Records for this task:
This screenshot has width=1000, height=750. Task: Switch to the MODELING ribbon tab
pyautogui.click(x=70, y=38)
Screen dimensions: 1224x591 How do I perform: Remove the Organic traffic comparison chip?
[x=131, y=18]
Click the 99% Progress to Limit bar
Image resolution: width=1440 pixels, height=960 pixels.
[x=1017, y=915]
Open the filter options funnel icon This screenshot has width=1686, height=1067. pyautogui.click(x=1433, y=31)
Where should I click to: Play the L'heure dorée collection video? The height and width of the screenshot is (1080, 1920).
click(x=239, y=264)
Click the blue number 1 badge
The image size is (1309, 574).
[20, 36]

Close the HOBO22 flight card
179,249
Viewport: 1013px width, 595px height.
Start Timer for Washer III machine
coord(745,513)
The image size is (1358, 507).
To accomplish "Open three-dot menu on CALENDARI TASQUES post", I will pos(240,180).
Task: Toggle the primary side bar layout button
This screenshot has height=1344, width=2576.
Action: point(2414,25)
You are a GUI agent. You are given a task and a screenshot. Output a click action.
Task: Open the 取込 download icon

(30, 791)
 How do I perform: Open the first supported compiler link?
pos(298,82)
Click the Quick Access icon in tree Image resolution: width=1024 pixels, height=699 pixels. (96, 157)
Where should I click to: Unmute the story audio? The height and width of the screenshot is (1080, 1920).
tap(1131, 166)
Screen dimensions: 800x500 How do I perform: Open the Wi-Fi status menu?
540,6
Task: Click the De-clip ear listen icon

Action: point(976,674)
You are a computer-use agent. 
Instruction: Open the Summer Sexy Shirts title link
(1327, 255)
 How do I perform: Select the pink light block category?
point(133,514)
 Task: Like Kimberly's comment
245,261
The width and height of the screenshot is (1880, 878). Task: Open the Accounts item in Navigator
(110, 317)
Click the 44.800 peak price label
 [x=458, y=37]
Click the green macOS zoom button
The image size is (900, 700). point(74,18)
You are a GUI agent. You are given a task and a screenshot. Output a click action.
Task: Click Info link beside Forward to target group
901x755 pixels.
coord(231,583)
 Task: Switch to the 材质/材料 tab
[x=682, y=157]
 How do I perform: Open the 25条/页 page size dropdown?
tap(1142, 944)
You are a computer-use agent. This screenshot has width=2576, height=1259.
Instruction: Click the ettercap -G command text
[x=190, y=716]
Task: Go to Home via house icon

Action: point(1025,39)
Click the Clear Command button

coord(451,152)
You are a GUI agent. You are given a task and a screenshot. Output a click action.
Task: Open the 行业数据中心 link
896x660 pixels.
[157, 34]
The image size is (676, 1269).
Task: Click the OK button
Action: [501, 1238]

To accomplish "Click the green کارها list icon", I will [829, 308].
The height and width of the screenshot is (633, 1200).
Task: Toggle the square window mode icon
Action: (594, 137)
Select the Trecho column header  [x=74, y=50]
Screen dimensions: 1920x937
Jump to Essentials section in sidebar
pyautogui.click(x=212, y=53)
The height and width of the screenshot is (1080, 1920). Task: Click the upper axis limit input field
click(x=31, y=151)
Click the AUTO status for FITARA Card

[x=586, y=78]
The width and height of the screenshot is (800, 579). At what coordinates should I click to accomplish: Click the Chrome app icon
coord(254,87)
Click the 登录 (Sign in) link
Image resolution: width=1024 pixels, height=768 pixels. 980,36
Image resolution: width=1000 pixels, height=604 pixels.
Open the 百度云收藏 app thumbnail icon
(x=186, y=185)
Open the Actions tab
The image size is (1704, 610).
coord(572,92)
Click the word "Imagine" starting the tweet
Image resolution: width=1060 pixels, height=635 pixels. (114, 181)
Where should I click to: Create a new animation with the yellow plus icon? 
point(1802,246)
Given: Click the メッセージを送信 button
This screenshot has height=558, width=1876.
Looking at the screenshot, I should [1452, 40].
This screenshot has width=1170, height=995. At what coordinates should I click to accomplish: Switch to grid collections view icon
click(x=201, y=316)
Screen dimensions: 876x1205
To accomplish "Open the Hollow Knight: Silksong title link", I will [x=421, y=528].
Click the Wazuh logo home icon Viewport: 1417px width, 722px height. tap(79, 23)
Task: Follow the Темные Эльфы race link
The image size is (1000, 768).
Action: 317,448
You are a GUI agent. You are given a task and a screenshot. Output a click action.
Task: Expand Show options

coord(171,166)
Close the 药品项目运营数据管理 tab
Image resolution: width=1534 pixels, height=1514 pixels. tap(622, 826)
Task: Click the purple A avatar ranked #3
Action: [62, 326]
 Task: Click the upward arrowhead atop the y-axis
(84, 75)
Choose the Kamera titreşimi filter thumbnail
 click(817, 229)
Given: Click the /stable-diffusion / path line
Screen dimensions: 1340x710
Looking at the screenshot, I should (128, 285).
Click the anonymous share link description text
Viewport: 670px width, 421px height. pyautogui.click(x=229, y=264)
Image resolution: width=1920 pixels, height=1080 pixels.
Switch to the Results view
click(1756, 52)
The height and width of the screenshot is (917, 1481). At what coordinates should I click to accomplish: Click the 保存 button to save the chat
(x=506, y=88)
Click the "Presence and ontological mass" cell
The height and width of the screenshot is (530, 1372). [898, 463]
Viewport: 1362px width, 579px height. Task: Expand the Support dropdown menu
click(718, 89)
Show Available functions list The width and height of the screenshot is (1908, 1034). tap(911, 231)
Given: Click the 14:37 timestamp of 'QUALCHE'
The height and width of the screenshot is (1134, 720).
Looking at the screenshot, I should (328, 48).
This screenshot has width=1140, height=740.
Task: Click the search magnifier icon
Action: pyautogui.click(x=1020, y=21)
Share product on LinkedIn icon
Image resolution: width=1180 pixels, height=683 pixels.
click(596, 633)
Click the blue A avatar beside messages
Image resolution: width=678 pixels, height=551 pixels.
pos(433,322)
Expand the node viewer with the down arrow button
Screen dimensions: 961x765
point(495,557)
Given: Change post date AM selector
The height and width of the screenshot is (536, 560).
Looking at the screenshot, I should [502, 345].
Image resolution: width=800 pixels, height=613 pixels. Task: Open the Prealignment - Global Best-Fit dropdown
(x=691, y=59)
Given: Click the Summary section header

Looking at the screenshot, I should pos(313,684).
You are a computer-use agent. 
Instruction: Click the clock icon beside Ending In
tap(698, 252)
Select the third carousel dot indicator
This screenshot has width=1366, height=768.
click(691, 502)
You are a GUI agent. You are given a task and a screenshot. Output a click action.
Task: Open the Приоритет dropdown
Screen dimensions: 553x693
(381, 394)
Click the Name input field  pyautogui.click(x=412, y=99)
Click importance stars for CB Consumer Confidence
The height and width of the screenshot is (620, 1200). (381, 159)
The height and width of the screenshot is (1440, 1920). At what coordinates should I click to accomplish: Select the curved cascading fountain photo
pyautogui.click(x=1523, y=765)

Direction: List each line above that contains the string "header", treating uppercase and lowercase as different.

Answer for the task:
Select the Trecho column header  [x=74, y=50]
Given: Click the Summary section header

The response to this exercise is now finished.